Toni Morrison helped me to resist debates about—not with—me. Her literature mines the lives of working-class people, and quite a long time ago she said that “the very serious function of racism…is distraction. It keeps you from doing your work.” It keeps you in what she called “a prison of always reacting to racism.” The recent identity-politics debate is an invitation to enter such a prison. Enough. An autocrat with poor impulse control is heading to the White House. Wages and job security have fallen while news outlets tout recovery from the recession, random mass shootings have become our norm, police officers escape justice even when their crimes are videotaped. I could go on. Seriously—enough.

When I think of what’s next for progressives and liberals, getting a Democrat elected president doesn’t motivate me. What does is concern for what will happen to poor and working-class people of color should a major crisis occur under Trump. What horrors will Americans justify then in the name of security? But what also motivates me is faith that common interest binds the American working class more thoroughly than race-based residential segregation divides us. We need to tell that story more consistently and more engagingly than we have up to now.
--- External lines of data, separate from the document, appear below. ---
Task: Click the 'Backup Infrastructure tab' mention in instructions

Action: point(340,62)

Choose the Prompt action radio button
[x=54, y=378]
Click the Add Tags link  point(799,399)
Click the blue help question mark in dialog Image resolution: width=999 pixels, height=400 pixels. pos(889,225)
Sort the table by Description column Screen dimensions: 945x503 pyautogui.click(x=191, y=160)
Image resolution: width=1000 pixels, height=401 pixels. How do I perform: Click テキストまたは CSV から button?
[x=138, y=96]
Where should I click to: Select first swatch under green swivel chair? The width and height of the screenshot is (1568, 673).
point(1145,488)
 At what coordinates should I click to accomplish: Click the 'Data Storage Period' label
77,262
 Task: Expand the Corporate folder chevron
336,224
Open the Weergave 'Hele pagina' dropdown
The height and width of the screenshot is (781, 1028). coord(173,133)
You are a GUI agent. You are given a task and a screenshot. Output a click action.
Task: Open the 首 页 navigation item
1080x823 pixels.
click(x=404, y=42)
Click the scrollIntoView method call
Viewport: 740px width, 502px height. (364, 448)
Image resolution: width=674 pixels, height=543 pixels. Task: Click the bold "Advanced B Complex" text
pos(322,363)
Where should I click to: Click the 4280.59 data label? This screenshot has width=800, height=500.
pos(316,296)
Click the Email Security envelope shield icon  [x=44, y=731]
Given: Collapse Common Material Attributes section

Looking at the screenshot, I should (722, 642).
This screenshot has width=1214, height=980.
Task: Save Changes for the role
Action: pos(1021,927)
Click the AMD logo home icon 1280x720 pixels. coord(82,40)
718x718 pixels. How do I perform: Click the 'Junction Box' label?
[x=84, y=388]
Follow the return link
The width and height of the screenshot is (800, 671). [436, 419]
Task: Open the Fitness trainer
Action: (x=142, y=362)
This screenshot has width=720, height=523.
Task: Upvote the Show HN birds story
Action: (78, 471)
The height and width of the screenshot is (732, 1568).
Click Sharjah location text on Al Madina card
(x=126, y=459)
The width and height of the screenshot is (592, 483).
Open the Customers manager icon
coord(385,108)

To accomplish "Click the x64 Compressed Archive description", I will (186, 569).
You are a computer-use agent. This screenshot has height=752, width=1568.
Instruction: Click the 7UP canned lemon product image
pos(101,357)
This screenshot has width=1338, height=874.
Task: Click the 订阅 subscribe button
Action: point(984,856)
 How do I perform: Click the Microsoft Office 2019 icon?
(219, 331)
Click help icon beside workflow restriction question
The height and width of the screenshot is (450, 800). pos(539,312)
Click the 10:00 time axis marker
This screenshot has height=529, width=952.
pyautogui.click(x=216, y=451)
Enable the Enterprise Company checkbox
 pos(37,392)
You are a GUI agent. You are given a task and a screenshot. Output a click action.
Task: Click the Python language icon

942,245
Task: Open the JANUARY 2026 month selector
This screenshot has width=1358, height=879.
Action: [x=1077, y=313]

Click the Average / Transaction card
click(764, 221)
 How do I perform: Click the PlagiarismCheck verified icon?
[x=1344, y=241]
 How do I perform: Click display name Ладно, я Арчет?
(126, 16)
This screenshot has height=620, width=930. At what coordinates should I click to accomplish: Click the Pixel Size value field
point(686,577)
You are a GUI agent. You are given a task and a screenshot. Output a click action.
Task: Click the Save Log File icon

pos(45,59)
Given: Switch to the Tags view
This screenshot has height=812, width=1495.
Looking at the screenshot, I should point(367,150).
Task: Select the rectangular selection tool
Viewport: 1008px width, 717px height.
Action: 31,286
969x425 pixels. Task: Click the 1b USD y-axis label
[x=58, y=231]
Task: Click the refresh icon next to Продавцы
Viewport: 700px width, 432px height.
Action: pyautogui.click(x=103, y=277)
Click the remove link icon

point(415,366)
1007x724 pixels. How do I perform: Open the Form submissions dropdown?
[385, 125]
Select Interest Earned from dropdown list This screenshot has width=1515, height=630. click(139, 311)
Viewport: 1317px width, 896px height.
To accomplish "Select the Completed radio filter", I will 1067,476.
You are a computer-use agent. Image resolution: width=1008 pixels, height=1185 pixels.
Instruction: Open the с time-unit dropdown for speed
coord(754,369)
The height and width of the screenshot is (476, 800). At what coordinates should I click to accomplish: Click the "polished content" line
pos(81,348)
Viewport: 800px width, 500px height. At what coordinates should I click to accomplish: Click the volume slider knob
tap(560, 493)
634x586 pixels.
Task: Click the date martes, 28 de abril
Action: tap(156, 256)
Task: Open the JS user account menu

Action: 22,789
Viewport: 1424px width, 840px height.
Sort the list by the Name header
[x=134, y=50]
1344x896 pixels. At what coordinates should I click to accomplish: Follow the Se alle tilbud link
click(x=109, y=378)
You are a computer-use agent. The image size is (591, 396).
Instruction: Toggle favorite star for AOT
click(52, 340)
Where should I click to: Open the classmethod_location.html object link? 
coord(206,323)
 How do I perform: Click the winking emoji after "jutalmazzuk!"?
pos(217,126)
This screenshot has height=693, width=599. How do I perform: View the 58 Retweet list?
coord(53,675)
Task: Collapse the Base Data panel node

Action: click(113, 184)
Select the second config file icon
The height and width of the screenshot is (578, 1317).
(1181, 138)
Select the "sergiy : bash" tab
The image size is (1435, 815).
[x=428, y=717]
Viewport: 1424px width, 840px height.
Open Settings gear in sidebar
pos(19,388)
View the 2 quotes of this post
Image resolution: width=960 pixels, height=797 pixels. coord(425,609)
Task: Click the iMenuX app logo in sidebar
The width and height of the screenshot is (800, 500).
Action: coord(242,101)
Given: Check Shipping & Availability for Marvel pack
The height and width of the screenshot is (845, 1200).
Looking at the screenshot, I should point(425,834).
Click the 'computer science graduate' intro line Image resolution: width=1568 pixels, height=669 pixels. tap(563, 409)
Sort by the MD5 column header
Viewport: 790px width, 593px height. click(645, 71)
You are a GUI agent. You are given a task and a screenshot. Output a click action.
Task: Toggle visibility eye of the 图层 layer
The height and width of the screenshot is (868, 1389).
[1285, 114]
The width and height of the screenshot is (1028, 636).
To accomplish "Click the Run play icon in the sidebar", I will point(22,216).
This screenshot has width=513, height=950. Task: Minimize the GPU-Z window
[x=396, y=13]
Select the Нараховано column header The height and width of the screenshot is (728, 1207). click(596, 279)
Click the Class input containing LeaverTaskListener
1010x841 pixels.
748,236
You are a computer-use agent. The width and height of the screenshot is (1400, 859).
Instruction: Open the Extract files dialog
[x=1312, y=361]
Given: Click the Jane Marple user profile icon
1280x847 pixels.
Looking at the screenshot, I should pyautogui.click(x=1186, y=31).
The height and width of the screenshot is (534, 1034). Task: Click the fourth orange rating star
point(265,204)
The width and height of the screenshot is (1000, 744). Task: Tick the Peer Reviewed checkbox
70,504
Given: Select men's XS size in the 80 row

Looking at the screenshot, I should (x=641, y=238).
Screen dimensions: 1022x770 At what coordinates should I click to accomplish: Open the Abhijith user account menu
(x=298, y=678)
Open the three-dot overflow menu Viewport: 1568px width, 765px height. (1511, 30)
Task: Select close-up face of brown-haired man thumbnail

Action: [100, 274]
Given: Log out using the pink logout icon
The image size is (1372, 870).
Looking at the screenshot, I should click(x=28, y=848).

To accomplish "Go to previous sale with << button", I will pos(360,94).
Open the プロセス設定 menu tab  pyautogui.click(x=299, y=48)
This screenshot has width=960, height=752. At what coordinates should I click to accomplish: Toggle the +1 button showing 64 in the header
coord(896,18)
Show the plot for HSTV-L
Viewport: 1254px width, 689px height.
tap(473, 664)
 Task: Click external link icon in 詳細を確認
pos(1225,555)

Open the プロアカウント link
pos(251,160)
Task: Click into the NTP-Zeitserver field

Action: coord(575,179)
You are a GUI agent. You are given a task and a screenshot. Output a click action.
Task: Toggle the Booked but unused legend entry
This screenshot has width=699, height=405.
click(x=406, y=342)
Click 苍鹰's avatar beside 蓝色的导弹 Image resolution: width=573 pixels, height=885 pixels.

Here’s what we need to do: Promote leaders from within the working class who value inclusion and who will address racial, geographic, and cultural divides within it. Accept that working on the progressive project requires the low but reachable standard of common interest, not the higher bar of absolute purification. Step up the fight for wage increases for the working poor. And finally, as one organizer of low-income women told me, become self-reflective about axes of power. Battling micro-aggressions is important. But, as she notes, the prefix “micro” is there for a reason. The aggressions we really need to aim our firepower at—those that destroy women’s lives and livelihoods—are macro.